Question

Find the slope of the line passing through the points $$ {\displaystyle (-7,2)}$$ and $$ {\displaystyle (9,6)}$$

Answer

**step1 Identify the coordinates of the given points**

We are given two points, and we need to label their coordinates to use them in the slope formula. Let the first point be $$(x_1, y_1)$$ and the second point be $$(x_2, y_2)$$.

Given the points $$(-7, 2)$$ and $$(9, 6)$$, we can assign the coordinates as follows:

$$x_1 = -7$$

$$y_1 = 2$$

$$x_2 = 9$$

$$y_2 = 6$$

**step2 Apply the slope formula**

The slope of a line passing through two points $$(x_1, y_1)$$ and $$(x_2, y_2)$$ is calculated using the formula for slope, which is the change in y divided by the change in x.

$$\text{Slope} (m) = \frac{y_2 - y_1}{x_2 - x_1}$$

Now, substitute the coordinates identified in the previous step into the slope formula.

$$m = \frac{6 - 2}{9 - (-7)}$$

**step3 Calculate the slope**

Perform the subtractions in the numerator and the denominator, and then simplify the resulting fraction to find the value of the slope.

$$m = \frac{4}{9 + 7}$$

$$m = \frac{4}{16}$$

To simplify the fraction, divide both the numerator and the denominator by their greatest common divisor, which is 4.

$$m = \frac{4 \div 4}{16 \div 4}$$

$$m = \frac{1}{4}$$

Alternative answer

Answer: The slope of the line is 1/4. Explain
This is a question about finding the steepness of a line using two points, which we call the slope. . The solving step is:

First, we need to know what "slope" means. It's like how steep a hill is! We figure it out by seeing how much the line goes up or down (that's the "rise") and how much it goes sideways (that's the "run").

We have two points:
Point 1: (-7, 2)
Point 2: (9, 6)

1. **Find the "rise" (how much it goes up or down):** We look at the 'y' numbers.

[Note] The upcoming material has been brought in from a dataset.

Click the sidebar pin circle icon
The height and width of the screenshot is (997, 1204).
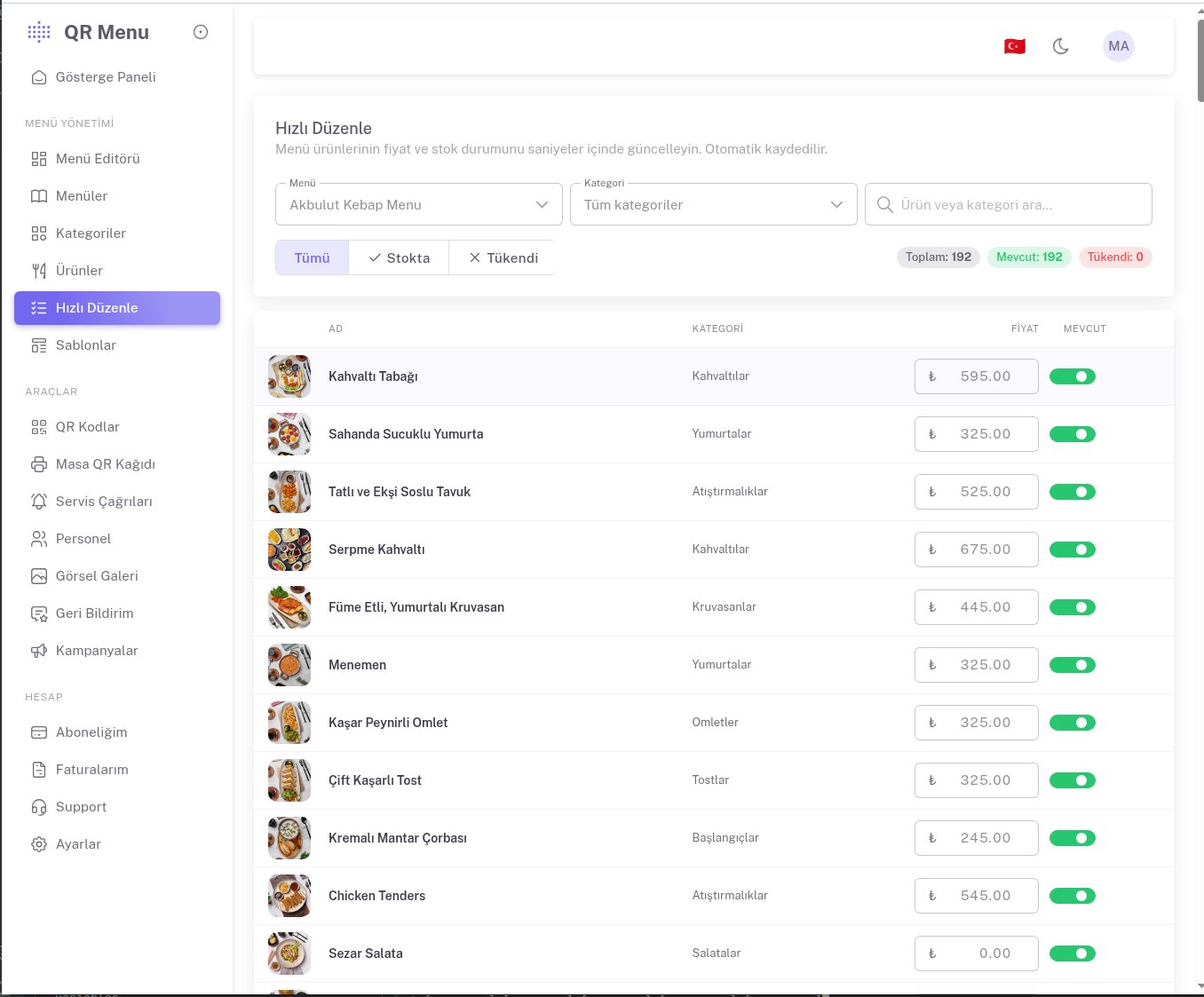click(x=201, y=32)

It goes from 2 to 6.
Rise = 6 - 2 = 4

2. **Find the "run" (how much it goes sideways):** We look at the 'x' numbers. It goes from -7 to 9.
Run = 9 - (-7) = 9 + 7 = 16

3. **Calculate the slope:** The slope is "rise over run," so we divide the rise by the run.
Slope = Rise / Run = 4 / 16

4. **Simplify the fraction:** We can divide both the top and bottom by 4.
4 ÷ 4 = 1
16 ÷ 4 = 4
So, the slope is 1/4.

Alternative answer

Answer: 1/4 Explain
This is a question about finding the steepness of a line using two points. We call this "slope"! . The solving step is:

First, I remember that slope is all about how much a line goes up or down (that's the "rise") compared to how much it goes left or right (that's the "run"). It's like finding the "rise over run".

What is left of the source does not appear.